A BALLAD OF LORDS AND LADIES
"At Wycombe County Court ...
as Lords and Lady of the Manor of Turville ..."
A SECOND spring came round when fell
To save our land (men said) from Hell
Of Teuton tyranny her sons—
On what strange soil, to what strange guns.
And here on English sward where some
Unsacrificed remained at home
The mild commenting sage saw pass
The insensate strife of class with class
Men lived in England side by side
As sweetly as their brethren died
In Flanders, said the Optimist.
One instance to augment his list ...
In England, when the tranquil spring
Bought and endowed with suffering
Began, and the heroic year's
New wheat shot up through blood and tears
Of sacrifice its slender shoots;
When every elm-tree, its great roots
Confirmed in English agony,
Shook its red buds against the sky;
In April, when the country lifted
Its winter-smitten face and shifted
From sombre tenderness to smiles
The sun-swept champaign's miles on miles
And melody made the morning rich—
Then Lords and Ladies lined the ditch
With the same spear-shaped leaves that stood,
Noble and meek, beneath the Rood,
Dappled with Jesus Christ His Blood.
As emulous of those unfurled swords
One noble Lady and two Lords—
Whose names the chronicler rejoice,
One Mrs. Nairne and Lord Camoys
And Mr.
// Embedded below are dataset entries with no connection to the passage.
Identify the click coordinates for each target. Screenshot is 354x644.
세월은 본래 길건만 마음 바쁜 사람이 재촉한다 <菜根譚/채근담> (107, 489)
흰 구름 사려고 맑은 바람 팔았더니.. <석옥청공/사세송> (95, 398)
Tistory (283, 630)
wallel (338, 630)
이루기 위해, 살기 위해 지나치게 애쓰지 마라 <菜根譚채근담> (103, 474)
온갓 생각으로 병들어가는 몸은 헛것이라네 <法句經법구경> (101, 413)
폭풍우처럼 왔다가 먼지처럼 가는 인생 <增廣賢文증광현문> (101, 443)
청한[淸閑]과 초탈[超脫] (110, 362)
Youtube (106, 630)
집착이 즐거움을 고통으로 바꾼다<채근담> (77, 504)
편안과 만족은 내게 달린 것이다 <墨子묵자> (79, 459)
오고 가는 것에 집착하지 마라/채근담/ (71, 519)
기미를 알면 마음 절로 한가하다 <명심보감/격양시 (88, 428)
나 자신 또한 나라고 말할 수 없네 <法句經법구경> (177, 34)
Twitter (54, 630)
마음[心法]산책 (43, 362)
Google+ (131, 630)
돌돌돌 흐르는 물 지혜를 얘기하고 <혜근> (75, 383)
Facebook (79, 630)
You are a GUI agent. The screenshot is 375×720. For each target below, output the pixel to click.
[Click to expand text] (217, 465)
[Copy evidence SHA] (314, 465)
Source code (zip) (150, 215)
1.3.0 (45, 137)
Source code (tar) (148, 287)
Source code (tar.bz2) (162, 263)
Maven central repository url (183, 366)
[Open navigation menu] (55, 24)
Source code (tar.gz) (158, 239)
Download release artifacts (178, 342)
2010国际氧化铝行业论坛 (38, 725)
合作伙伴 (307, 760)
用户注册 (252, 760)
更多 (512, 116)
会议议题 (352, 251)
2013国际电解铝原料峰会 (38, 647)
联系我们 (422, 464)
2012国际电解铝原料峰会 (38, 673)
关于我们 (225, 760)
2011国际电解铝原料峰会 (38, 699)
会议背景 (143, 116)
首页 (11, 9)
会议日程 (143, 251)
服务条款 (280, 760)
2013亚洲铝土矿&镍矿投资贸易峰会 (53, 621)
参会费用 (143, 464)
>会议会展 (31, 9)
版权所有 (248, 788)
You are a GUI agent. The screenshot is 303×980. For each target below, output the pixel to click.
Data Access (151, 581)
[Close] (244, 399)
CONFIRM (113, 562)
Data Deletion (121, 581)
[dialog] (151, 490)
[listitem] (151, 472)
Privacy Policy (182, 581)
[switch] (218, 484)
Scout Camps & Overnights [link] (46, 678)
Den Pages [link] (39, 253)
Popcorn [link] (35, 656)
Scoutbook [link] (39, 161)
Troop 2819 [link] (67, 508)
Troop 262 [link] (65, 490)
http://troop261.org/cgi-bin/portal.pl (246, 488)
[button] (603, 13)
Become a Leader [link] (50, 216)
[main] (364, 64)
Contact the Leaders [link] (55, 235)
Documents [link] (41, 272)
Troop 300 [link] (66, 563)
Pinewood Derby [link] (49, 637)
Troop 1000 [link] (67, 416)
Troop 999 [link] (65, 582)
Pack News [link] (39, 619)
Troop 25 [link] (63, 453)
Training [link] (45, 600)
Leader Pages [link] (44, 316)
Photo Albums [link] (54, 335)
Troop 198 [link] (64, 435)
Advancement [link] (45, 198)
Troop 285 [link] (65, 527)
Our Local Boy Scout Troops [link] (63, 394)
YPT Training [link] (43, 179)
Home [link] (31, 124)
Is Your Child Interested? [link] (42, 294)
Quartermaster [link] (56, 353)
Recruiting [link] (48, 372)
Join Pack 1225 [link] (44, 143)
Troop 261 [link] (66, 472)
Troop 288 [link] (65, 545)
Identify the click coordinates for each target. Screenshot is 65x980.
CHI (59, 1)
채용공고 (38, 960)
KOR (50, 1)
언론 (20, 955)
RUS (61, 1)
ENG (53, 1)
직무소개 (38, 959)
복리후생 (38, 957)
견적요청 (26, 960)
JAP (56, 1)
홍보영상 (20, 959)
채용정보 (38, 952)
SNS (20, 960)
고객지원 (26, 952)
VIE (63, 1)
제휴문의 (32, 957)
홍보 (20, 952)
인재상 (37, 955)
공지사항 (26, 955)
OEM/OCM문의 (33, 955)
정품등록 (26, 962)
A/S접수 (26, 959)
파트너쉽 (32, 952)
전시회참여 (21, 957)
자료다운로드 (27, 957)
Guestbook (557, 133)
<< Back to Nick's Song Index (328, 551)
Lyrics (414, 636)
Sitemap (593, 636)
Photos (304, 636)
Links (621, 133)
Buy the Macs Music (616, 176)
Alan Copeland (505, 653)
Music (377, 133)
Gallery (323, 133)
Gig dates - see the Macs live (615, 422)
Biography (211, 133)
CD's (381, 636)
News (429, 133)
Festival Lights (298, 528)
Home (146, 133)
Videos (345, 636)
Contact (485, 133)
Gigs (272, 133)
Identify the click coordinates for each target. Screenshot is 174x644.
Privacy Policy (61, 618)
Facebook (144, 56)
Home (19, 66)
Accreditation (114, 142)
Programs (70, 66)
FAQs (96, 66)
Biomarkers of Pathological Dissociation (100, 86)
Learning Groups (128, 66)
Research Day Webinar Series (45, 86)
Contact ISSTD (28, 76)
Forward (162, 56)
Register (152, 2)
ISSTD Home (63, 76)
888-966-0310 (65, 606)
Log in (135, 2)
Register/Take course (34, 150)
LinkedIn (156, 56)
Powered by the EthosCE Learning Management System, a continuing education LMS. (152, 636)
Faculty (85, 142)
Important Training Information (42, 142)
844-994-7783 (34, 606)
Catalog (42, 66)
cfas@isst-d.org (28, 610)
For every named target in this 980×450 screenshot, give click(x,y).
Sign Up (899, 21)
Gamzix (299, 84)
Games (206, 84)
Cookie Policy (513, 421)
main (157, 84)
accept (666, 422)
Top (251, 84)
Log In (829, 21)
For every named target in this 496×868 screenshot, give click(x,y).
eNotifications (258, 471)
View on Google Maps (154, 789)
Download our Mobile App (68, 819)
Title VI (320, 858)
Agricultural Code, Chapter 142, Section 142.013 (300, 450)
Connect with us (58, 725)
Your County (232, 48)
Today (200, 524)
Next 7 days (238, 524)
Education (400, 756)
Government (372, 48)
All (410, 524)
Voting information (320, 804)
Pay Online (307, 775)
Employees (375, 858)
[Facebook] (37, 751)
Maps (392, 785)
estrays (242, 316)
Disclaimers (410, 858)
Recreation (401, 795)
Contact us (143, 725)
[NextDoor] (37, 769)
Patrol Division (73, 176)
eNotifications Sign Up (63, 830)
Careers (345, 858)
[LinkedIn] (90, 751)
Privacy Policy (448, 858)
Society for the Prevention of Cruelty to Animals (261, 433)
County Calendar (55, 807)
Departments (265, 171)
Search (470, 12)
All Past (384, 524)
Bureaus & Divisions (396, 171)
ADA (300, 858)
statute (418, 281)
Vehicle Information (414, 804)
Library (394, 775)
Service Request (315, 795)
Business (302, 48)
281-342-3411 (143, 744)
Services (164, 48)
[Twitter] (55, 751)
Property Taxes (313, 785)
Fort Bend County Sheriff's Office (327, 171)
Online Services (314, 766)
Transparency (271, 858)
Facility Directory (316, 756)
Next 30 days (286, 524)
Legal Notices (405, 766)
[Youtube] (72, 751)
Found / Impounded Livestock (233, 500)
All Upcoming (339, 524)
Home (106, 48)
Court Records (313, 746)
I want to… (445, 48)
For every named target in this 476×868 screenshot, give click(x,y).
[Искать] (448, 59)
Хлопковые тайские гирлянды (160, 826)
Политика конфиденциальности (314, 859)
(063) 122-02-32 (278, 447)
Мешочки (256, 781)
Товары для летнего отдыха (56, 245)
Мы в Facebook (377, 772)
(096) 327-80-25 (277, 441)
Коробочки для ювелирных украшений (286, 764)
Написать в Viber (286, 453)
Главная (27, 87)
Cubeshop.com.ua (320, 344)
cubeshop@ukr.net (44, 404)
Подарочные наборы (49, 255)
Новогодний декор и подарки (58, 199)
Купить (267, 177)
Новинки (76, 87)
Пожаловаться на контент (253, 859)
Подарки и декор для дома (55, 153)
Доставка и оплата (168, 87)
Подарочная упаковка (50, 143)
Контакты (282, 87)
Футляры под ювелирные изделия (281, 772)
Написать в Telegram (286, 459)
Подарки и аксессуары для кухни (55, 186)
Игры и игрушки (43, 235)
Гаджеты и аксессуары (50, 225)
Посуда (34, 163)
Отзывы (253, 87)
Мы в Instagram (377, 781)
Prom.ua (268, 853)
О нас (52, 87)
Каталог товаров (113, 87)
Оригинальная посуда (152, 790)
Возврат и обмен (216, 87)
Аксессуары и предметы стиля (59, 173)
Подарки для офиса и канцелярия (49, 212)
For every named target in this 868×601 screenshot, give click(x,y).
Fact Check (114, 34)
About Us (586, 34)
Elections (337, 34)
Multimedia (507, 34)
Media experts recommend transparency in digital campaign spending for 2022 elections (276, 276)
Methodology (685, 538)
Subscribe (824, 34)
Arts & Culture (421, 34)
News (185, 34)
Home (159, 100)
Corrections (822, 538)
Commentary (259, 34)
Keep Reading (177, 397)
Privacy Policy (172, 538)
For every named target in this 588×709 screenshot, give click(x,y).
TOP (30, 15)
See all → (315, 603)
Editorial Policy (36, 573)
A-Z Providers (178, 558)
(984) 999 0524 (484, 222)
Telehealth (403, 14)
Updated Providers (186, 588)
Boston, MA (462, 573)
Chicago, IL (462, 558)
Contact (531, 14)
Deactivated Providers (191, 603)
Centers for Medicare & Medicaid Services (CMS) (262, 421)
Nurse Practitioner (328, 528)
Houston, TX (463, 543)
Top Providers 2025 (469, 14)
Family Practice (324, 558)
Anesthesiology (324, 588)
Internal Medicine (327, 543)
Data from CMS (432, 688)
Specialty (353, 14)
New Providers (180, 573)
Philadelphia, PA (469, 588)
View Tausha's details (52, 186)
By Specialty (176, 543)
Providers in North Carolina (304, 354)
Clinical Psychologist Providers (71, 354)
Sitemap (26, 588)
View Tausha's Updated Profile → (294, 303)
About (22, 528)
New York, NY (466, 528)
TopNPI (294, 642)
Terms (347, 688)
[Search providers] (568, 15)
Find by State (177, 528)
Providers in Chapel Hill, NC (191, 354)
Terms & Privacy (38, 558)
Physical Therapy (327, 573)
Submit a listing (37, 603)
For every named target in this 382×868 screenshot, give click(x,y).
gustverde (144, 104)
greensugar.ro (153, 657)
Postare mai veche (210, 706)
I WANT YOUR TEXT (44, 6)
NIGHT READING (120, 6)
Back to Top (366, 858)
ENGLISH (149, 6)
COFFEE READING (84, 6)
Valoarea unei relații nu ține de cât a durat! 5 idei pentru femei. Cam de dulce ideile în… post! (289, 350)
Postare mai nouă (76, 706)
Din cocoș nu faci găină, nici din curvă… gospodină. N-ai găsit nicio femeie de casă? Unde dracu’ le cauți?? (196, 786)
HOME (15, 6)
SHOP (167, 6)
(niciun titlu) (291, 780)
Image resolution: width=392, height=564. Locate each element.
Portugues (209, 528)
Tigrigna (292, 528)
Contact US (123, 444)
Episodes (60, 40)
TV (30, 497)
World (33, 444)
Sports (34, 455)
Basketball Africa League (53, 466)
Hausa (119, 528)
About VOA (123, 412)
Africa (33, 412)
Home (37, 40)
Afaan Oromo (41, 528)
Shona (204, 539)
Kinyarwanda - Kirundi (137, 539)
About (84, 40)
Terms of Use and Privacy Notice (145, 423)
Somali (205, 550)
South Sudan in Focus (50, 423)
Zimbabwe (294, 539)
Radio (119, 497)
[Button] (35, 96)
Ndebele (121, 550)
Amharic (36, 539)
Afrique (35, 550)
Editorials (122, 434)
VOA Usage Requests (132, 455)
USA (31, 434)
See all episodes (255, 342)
Hewitt—did consort
To sue in Wycombe County Court
"A cottager," one Walter West:
And did from that tribunal wrest
A strong injunction to affray
The man from "cutting thorn or may
Or trespassing" where the Manor's hand
Lay on "the waste or common land
Of Turville." With the noble Three's
Victory went the lawyers' fees—
"Costs, and one shilling damages."
Now, even in war-time, when one-half
Our ink wells forth in epitaph
And every quill their fate commends
Who lay down lives to save their friends,
There should be gall enough for those
Who lay down laws to snare their foes;
A little monument or cairn
For my Lord Camoys, Mrs. Nairne
And Mr. Hewitt, who, while hosts
Of English cottagers on coasts
Unknown went down to death, effaced
One cottager from Turville Waste;
Conserving in this world of scorns
Their brambles for the Crown of Thorns.